Another reason that may not be obvious is that GPG signing can be admissible in court to help prove that you are the author of a commit. This is a great way to protect yourself if you’re ever in a situation where you need to prove that you wrote a piece of code and which machine it came from. Mind you that GPG signing alone may not be enough to prove your case, but it is a great start. One situation that may arise in your career is if you come up with an amazing idea on your own and it takes off, some companies may try to claim their employees work as their own. As long as you didn’t do anything on company time and you didn’t use company hardware, GPG signing can help prove that you used your own hardware to write the code.
So how difficult is it? Not at all, but there are some quirks to be aware of with macOS.
Pre-requisites
We’ll need to make sure that the macOS dev tools are installed with
1
xcode-select --install
You’ll also want to install homebrew.
Installing GPG
Start by downloading and installing GPG Suite;
Once installed, open up GPG Keychain. You’ll want to create a new key here. Make sure that the email you use it the same as what you use for git.
To check what email you’re using for git, run
1
git config --global -e
Find the [user] section and make a note of the email. This is the one you’ll want to use for your GPG key. If you don’t, then you’ll get issues trying to submit your signed commits.
Click on the advanced area on the new key creation modal and make sure that the key type is RSA and RSA (default) and the key size is 4096 bits. This is recommended by GitHub. You can also change the expiration date if you want, but I’d recommend leaving it as is.
Once you’ve created the key, you’ll get prompted if you want to publish it to a Key Server. This is entirely up to you. I prefer to publish mine, but you don’t have to, GitHub doesn’t require it to be published.
macOS Quirk
Install gpg with homebrew
1
brew install gpg
For macOS you’ll also want to install pinentry-mac
1
brew install pinentry-mac
check the install path for pinentry-mac with
1
which pinentry-mac
copy the output of that command and we’ll use it to update the gpg-agent config file.
Open up ~/.gnupg/gpg-agent.conf with your favorite editor, I like vim, and add the following line
1
pinentry-program <path you copied from the "which pinentry-mac">
mine looks like this
1
pinentry-program /opt/homebrew/bin/pinentry-mac
Save the file and run killall gpg-agent to restart the gpg-agent.
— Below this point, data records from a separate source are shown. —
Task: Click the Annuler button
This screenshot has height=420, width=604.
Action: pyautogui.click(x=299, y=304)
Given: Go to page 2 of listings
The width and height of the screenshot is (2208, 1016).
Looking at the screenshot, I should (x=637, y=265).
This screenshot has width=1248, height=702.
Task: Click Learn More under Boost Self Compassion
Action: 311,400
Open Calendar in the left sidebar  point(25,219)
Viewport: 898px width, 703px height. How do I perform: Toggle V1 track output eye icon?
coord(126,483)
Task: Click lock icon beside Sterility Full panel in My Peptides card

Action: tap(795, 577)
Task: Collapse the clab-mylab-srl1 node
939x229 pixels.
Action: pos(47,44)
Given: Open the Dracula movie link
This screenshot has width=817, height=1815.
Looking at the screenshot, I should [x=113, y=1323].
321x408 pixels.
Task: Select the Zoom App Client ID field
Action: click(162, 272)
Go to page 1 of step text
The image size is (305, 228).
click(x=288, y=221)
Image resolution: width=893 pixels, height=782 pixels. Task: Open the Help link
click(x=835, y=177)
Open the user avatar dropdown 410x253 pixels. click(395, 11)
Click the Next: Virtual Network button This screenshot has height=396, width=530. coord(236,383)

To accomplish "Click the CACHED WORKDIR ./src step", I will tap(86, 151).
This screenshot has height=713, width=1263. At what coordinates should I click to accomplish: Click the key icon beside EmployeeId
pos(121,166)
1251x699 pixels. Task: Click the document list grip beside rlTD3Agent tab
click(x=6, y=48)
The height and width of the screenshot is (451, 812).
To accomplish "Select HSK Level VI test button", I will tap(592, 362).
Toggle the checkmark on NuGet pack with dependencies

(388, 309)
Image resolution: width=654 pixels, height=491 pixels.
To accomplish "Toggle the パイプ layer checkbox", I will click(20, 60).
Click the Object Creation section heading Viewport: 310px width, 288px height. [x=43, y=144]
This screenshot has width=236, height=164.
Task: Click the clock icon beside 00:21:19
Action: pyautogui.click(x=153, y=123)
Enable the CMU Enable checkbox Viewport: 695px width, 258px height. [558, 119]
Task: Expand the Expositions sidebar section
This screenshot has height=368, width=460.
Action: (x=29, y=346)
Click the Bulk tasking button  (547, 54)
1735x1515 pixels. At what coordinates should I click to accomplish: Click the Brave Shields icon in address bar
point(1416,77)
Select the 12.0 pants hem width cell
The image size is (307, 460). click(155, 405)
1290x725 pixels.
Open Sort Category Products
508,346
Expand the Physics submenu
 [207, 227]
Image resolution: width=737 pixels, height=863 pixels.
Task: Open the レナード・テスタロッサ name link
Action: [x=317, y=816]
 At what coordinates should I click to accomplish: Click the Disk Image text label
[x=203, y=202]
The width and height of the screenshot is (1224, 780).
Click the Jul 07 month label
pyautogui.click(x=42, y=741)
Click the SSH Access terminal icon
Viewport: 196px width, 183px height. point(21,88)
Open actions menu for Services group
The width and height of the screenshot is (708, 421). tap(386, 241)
Let’s test that everything is working by running
1
echo "test" | gpg --clearsign
You should see something like this
1
2
3
4
5
6
7
8
9
gpg: using "<your long-form key id>" as default secret key for signing
-----BEGIN PGP SIGNED MESSAGE-----
Hash: SHA256
test
-----BEGIN PGP SIGNATURE-----
lots of characters representing your signature here
-----END PGP SIGNATURE-----
Configuring git
You’re almost there! Now we just need to configure git to use GPG signing. Let’s start by adding your GPG key to GitHub. Go to Settings > SSH and GPG keys, scroll down to the GPG keys section and click New GPG key. In the title put something that will help you identify the key, I usually use a description of the machine it’s for. In the Key field you’ll need to paste your public key block. You can get this by running an export.
You’ll need a bit of information first. You can find your key id by running
1
gpg --list-secret-keys --keyid-format LONG
You’ll want to use the id that starts with rsa4096/ for the sec section, just copy the string after the rsa4096/ part, don’t include the rsa4096/ part.
1
gpg --armor --export <your key id>
The output of this is your public key block. Copy this into the Key field on GitHub. Include the -----BEGIN PGP PUBLIC KEY BLOCK----- and -----END PGP PUBLIC KEY BLOCK----- in what you paste into GitHub. Click Add GPG key.
We’re almost done, I promise! You’ll want to automate this with git so you don’t forget to sign your commits. Start by opening the global git config file with
1
git config --global -e
find the [user] section and add a new key called signingkey = <your key id>. Scroll down a bit and add the following lines
1
2
[commit]
gpgsign = true
This allows you to sign all you commits by default. If you don’t want to sign all your commits, you can leave out the changes to the [commit] section and just sign the commits you want to sign with git commit -S.
That’s it! You’re all set up and ready to roll with GPG signed commits. Enjoy!